$2.3 million grant from the National Cancer Institute funds new viral-based gene therapies for lung cancer at Massey
Mutations in the p53 gene are found in more than half of all cancers, yet it has proven to be very difficult to target the gene with therapeutic drugs even 40 years after its discovery. VCU Massey Cancer Center researchers Sumitra Deb, Ph.D., and Brad Windle, Ph.D., are hoping to turn the tide with an innovative viral-based strategy, and they recently received more than $2 million from the National Cancer Institute to fund their work.
Though research has shown that p53 acts as a tumor suppressor in its natural state, gain of function (GOF) mutations turn it into an oncogene that causes cells to replicate uncontrollably. Other scientists have tried inhibiting or blocking GOF p53 expression in cancer cells with limited success. In contrast, Deb’s and Windle’s approach is to target cancer with a virus specially designed to kill cells containing the mutated gene while leaving cells with normal versions of the p53 gene unscathed.
“Initial studies have shown that our viruses have remarkable oncolytic ability and specificity for lung cancer cells with GOF p53, with no effect or viral growth whatsoever in normal cells,” says Deb, a member of the Cancer Molecular Genetics research program at Massey and professor in the Department of Biochemistry and Molecular Biology at the VCU School of Medicine. “We are working to enhance the potency of the virus in several ways and the preliminary results have been very promising.”
Oncolytic viruses are viruses that have been adapted to selectively attack cancer cells. Deb’s and Windle’s viral therapies use a unique GOF p53 inducible promoter that they developed. A promoter is a sequence of DNA that essentially provides genetic instructions for the downstream regulation of proteins or cellular functions. Their promoter can direct the expression of any gene as long as it is cloned in cells that have a GOF p53 mutation.

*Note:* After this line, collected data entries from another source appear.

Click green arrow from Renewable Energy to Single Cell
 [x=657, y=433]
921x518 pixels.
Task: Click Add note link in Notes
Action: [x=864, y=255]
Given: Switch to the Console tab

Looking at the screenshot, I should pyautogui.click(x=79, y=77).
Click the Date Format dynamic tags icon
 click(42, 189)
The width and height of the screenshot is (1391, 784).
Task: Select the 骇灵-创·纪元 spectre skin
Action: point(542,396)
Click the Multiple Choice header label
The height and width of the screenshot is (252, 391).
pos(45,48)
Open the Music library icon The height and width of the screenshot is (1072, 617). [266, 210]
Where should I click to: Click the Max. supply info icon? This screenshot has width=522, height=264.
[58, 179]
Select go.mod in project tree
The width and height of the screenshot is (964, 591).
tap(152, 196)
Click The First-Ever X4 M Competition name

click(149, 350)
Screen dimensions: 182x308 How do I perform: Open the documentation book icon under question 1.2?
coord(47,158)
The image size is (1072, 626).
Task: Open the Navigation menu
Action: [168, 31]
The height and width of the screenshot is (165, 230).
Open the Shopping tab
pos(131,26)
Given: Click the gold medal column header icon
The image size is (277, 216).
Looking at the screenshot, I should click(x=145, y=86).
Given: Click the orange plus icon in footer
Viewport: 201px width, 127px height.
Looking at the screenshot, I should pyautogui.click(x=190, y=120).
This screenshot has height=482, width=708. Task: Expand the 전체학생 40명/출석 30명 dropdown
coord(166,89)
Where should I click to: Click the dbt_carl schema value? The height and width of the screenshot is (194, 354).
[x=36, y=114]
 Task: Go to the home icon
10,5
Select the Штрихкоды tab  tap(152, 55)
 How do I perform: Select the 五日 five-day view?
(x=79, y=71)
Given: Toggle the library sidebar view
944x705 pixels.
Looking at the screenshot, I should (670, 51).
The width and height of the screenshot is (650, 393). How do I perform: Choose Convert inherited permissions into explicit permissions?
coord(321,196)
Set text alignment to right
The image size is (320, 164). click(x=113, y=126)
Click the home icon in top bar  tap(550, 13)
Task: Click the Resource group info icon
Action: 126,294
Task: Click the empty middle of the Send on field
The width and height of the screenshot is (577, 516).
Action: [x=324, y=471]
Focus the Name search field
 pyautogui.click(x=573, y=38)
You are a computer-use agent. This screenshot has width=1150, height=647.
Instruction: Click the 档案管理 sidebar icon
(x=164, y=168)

The team has two goals with their research. Their first goal is to test their virus in a variety of cell lines and animal models. They have placed two genes under the control of their promoter, E1A and E1B. These genes are required for adenoviral replication and ensure the virus only replicates and destroys cells with GOF p53 mutations. Their second goal is to further develop a different virus that kills cancer cells by inducing them to commit suicide.
“While our experiments are focusing on lung cancer, the potential of these therapies is far reaching, considering the prevalence of p53 mutations across all cancer types,” says Windle, who is also a member of the Cancer Molecular Genetics research program at Massey and an associate professor in the Department of Oral and Craniofacial Biology at the VCU School of Dentistry. “We plan to refine these viral-based therapies in hopes of creating new, more effective treatments without the serious side effects associated with many cancer drugs.”
The grant, R01CA238515-01A1, will fund the scientists’ work for a period of 5 years. Additional members of the research team include Catherine Vaughn, Ph.D., postdoctoral fellow.